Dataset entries
* * * * * * *
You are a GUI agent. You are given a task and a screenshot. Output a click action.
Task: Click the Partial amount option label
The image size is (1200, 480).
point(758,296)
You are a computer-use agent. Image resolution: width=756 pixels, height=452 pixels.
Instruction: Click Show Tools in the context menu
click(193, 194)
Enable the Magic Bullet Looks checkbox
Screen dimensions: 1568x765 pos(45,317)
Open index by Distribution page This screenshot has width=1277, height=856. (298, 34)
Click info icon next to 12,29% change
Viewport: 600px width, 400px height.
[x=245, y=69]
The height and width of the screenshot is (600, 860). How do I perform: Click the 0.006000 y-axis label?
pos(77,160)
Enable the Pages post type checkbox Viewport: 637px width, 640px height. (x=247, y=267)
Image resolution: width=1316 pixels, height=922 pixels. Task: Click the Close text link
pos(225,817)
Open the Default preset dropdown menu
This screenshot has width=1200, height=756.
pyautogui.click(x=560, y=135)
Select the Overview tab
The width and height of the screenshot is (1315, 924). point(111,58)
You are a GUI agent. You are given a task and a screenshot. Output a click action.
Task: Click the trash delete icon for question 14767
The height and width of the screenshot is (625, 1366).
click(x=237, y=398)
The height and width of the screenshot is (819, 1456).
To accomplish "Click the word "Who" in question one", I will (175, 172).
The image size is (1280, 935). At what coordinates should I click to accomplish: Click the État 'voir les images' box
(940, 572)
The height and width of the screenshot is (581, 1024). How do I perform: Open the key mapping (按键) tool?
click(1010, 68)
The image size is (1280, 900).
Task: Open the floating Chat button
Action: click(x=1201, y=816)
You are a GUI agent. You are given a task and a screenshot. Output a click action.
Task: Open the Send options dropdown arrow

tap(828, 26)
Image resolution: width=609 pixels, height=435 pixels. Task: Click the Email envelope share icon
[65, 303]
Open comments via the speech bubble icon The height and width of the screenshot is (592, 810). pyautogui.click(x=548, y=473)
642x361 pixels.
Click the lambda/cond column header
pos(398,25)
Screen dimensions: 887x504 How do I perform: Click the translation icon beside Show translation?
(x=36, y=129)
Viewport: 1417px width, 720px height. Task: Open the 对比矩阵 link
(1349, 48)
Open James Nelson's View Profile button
* * * * * * *
#### ACTIVITY:
Your task is to reproduce each entry exactly.

#### RESPONSE TO THE EXERCISE:
You are a GUI agent. You are given a task and a screenshot. Output a click action.
Task: Click the Partial amount option label
The image size is (1200, 480).
point(758,296)
You are a computer-use agent. Image resolution: width=756 pixels, height=452 pixels.
Instruction: Click Show Tools in the context menu
click(193, 194)
Enable the Magic Bullet Looks checkbox
Screen dimensions: 1568x765 pos(45,317)
Open index by Distribution page This screenshot has width=1277, height=856. (298, 34)
Click info icon next to 12,29% change
Viewport: 600px width, 400px height.
[x=245, y=69]
The height and width of the screenshot is (600, 860). How do I perform: Click the 0.006000 y-axis label?
pos(77,160)
Enable the Pages post type checkbox Viewport: 637px width, 640px height. (x=247, y=267)
Image resolution: width=1316 pixels, height=922 pixels. Task: Click the Close text link
pos(225,817)
Open the Default preset dropdown menu
This screenshot has width=1200, height=756.
pyautogui.click(x=560, y=135)
Select the Overview tab
The width and height of the screenshot is (1315, 924). point(111,58)
You are a GUI agent. You are given a task and a screenshot. Output a click action.
Task: Click the trash delete icon for question 14767
The height and width of the screenshot is (625, 1366).
click(x=237, y=398)
The height and width of the screenshot is (819, 1456).
To accomplish "Click the word "Who" in question one", I will (175, 172).
The image size is (1280, 935). At what coordinates should I click to accomplish: Click the État 'voir les images' box
(940, 572)
The height and width of the screenshot is (581, 1024). How do I perform: Open the key mapping (按键) tool?
click(1010, 68)
The image size is (1280, 900).
Task: Open the floating Chat button
Action: click(x=1201, y=816)
You are a GUI agent. You are given a task and a screenshot. Output a click action.
Task: Open the Send options dropdown arrow

tap(828, 26)
Image resolution: width=609 pixels, height=435 pixels. Task: Click the Email envelope share icon
[65, 303]
Open comments via the speech bubble icon The height and width of the screenshot is (592, 810). pyautogui.click(x=548, y=473)
642x361 pixels.
Click the lambda/cond column header
pos(398,25)
Screen dimensions: 887x504 How do I perform: Click the translation icon beside Show translation?
(x=36, y=129)
Viewport: 1417px width, 720px height. Task: Open the 对比矩阵 link
(1349, 48)
Open James Nelson's View Profile button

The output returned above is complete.